Ingo, das liegt vielleicht daran, dass wir weltweit viel mehr Macher mit fast unbegrenzten finanziellen und technologischen Ressourcen haben. Antoine de Saint-Exupéry sagte mal den schlauen Satz: „Die Zukunft soll man nicht voraussehen wollen, sondern möglich machen.“ Wer hätte denn Wikipedia, Google, Twitter, WhatsApp und Youtube voraussehen können? Gerade hat die CIA einen Zukunftsreport zusammen mit dem US-amerikanischen National Intelligence Council (NIC) veröffentlicht, der eigens zum Amtsantritt von Donald Trump zusammengestellt wurde. Er wird ihn trotzdem nicht lesen wollen, weil dort 76-mal das Wort Klimawandel vorkommt: als Ursache für eine Vielzahl kommender Konflikte und als globale Bedrohung.

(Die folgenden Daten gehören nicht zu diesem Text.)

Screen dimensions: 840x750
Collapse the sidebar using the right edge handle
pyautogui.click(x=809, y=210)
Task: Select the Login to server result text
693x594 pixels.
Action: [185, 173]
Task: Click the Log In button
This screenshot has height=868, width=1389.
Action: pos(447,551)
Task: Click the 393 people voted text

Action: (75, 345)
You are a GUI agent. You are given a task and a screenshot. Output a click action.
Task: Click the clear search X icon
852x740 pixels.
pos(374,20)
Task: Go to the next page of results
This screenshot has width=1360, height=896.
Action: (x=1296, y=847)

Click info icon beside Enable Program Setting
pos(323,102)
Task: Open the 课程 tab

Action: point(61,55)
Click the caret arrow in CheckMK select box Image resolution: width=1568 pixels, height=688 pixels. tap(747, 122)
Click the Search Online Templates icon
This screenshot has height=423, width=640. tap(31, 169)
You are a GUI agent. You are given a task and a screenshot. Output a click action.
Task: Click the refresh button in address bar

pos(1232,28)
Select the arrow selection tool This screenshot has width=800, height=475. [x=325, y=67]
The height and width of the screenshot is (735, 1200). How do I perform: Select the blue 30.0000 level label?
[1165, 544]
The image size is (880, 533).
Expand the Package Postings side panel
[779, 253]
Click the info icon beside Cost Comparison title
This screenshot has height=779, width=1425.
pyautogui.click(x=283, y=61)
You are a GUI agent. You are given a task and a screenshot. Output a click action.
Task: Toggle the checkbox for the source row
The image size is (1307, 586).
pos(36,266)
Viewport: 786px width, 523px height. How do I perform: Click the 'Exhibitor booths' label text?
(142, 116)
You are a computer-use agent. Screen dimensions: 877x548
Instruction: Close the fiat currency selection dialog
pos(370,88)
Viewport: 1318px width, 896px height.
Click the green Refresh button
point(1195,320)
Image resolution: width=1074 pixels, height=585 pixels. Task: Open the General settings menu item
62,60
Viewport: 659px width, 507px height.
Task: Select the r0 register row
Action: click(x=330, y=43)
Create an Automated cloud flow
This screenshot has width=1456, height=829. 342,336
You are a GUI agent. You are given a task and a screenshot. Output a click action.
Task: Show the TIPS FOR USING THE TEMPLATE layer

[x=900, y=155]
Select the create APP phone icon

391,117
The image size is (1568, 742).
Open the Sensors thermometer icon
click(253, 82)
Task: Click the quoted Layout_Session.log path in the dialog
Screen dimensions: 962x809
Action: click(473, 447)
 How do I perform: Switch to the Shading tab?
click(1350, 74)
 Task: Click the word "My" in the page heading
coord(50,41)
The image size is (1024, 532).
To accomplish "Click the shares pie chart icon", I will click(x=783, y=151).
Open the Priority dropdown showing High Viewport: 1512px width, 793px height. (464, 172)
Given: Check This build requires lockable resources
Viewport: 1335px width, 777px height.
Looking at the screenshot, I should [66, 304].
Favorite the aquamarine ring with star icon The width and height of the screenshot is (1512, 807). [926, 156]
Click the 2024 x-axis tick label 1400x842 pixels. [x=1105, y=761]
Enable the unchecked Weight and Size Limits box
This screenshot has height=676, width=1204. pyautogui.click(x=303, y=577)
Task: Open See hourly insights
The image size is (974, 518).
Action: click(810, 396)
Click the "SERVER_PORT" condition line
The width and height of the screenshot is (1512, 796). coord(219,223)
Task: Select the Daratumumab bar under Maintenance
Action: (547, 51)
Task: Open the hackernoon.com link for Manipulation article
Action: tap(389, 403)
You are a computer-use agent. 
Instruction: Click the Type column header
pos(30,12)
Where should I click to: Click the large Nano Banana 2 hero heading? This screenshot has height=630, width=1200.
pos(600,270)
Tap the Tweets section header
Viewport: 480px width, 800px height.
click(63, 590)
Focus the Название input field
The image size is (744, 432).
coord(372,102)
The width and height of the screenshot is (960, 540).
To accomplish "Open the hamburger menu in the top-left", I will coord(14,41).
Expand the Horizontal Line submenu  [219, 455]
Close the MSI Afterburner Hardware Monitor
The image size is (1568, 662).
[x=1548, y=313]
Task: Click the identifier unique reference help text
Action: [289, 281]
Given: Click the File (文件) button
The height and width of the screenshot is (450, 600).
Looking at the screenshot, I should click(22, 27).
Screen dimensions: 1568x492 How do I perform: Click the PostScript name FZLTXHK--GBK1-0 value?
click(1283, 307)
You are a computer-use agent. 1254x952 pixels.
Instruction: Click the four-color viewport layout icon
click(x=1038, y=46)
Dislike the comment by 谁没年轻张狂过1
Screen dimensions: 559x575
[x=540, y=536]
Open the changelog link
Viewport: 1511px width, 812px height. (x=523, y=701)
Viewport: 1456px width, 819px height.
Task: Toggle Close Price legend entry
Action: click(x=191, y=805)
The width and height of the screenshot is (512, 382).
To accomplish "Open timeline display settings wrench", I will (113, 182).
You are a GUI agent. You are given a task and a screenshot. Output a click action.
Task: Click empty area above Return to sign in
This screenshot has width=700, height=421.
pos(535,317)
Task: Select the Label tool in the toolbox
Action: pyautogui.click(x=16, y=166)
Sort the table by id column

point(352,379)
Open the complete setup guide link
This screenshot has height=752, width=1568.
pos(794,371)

  • Wirklich ein hochinteressanter Bericht: „Die Welt im Jahr 2035 – gesehen von der CIA“. Der Untertitel dient vielleicht als Warnung, nachdem sich die CIA seit Jahrzehnten ungezählte Fehleinschätzungen geleistet hat. Aber sie hat daraus gelernt und sich gleich zweifach abgesichert. Zunächst schauen ihre Experten nur auf die nächsten fünf Jahre und betrachten die einzelnen Regionen. Und da die Wahrsager nur unscharf aus dem weltweiten Kaffeesatz lesen können, beschreiben sie drei mögliche Szenarien. Im ersten leben die Staaten als „Inseln“, indem sie sich von der Globalisierung protektionistisch abkoppeln. Höre ich da „America First“ heraus? Das zweite, eher konservative Szenario beschreibt die alten und neuen Großmächte als konkurrierende “Orbits“, die außenpolitisch ihre eigenen Reviere erhalten und zu Hause die innenpolitische Situation stabil halten wollen. Sieht ganz nach Europa aus. Interessanter sind die „Communities“. Durch die technologische Entwicklung verlieren die Staaten an Bedeutung. Global agierende Unternehmen, nichtstaatliche Organisationen und sogar einzelne Individuen spielen dann eine größere Rolle bei der Gestaltung der Welt.

Ich glaube, wir sind schon mitten drin im dritten Szenario. Acht Männer besitzen so viel Vermögen wie die ärmere Hälfte der Weltbevölkerung. In Deutschland sind es 36 Milliardäre, die mehr besitzen als die ärmeren 50%. Aber sind sie deswegen zu beneiden? „Geld allein macht nicht glücklich – aber es ist besser, in einem Taxi zu weinen als in einer Straßenbahn.“ Diese Erkenntnis kommt von Marcel Reich-Ranicki. Angesichts dieser Trends ist es doch beruhigend, dass wir uns noch das monatliche Stammtischbier leisten können.

  • Guter Hinweis, Jupp. Bevor all unser Geld bei den Reichen landet: „Herr Wirt, bitte schnell zwei Bier, bevor wir ganz verarmen.“

Ich bin ein Bewunderer der göttlichen Weltordnung. Die Welt ist einmalig. Aber was die Menschen machen, ist entweder unglaublich gemein, dumm oder komisch.